● WHAT IS BEING ASKED
Reproduce exactly, and exclusively, the lines from the line containing "Task: Go to the Instagram home feed icon" through the final line of the listing below.

● DATA SECTION

<<<<

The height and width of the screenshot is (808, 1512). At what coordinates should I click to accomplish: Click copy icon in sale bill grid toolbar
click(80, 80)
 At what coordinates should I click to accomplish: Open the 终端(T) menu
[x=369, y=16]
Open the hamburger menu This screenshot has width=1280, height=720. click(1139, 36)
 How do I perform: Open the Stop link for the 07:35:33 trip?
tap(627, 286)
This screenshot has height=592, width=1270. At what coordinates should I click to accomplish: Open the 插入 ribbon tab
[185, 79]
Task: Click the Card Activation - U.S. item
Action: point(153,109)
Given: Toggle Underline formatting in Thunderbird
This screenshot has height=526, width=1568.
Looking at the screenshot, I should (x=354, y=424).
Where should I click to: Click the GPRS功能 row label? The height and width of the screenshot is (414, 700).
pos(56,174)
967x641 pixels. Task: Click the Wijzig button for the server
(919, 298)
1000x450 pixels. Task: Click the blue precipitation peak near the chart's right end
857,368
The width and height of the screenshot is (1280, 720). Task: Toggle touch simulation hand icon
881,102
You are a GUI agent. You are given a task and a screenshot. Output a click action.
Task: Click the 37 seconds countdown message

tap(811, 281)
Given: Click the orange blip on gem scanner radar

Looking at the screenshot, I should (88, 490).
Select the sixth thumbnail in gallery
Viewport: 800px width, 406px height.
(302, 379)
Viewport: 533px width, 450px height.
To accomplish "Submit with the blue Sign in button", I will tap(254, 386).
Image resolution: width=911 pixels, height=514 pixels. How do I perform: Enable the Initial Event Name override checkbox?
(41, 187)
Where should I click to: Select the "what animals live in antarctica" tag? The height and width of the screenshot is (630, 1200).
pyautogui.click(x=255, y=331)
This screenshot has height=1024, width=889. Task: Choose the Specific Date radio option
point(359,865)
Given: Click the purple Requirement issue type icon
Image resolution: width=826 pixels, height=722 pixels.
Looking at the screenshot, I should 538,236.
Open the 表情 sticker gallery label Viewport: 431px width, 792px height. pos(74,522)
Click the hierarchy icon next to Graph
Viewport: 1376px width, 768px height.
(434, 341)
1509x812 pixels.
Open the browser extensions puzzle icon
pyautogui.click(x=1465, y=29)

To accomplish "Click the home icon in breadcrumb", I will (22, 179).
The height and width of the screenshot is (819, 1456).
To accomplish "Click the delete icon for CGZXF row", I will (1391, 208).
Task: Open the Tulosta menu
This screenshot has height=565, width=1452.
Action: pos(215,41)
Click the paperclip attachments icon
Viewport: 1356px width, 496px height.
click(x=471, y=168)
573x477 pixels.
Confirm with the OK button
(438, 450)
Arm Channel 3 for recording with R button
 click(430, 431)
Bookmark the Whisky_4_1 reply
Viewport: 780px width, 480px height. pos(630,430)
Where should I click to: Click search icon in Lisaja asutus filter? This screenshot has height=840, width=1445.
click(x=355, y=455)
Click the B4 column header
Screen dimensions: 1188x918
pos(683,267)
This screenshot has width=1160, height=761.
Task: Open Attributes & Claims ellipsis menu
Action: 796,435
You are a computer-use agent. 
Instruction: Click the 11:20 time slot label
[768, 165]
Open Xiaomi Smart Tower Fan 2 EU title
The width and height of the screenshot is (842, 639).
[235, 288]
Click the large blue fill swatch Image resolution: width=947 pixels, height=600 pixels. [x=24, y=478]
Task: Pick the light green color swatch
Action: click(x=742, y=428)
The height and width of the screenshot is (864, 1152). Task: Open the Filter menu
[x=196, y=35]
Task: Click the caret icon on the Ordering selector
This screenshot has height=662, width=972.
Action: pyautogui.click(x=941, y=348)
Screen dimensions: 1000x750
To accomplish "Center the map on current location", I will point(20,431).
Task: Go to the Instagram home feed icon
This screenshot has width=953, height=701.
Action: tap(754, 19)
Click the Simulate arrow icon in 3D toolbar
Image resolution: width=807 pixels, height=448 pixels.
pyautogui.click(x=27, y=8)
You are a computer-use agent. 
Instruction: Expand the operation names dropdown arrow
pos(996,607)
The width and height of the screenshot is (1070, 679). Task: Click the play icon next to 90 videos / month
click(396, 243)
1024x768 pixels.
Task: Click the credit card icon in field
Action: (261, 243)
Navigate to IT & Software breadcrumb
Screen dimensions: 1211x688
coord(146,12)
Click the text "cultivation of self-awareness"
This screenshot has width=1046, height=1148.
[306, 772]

>>>>

● RESULT
Task: Go to the Instagram home feed icon
This screenshot has width=953, height=701.
Action: tap(754, 19)
Click the Simulate arrow icon in 3D toolbar
Image resolution: width=807 pixels, height=448 pixels.
pyautogui.click(x=27, y=8)
You are a computer-use agent. 
Instruction: Expand the operation names dropdown arrow
pos(996,607)
The width and height of the screenshot is (1070, 679). Task: Click the play icon next to 90 videos / month
click(396, 243)
1024x768 pixels.
Task: Click the credit card icon in field
Action: (261, 243)
Navigate to IT & Software breadcrumb
Screen dimensions: 1211x688
coord(146,12)
Click the text "cultivation of self-awareness"
This screenshot has width=1046, height=1148.
[306, 772]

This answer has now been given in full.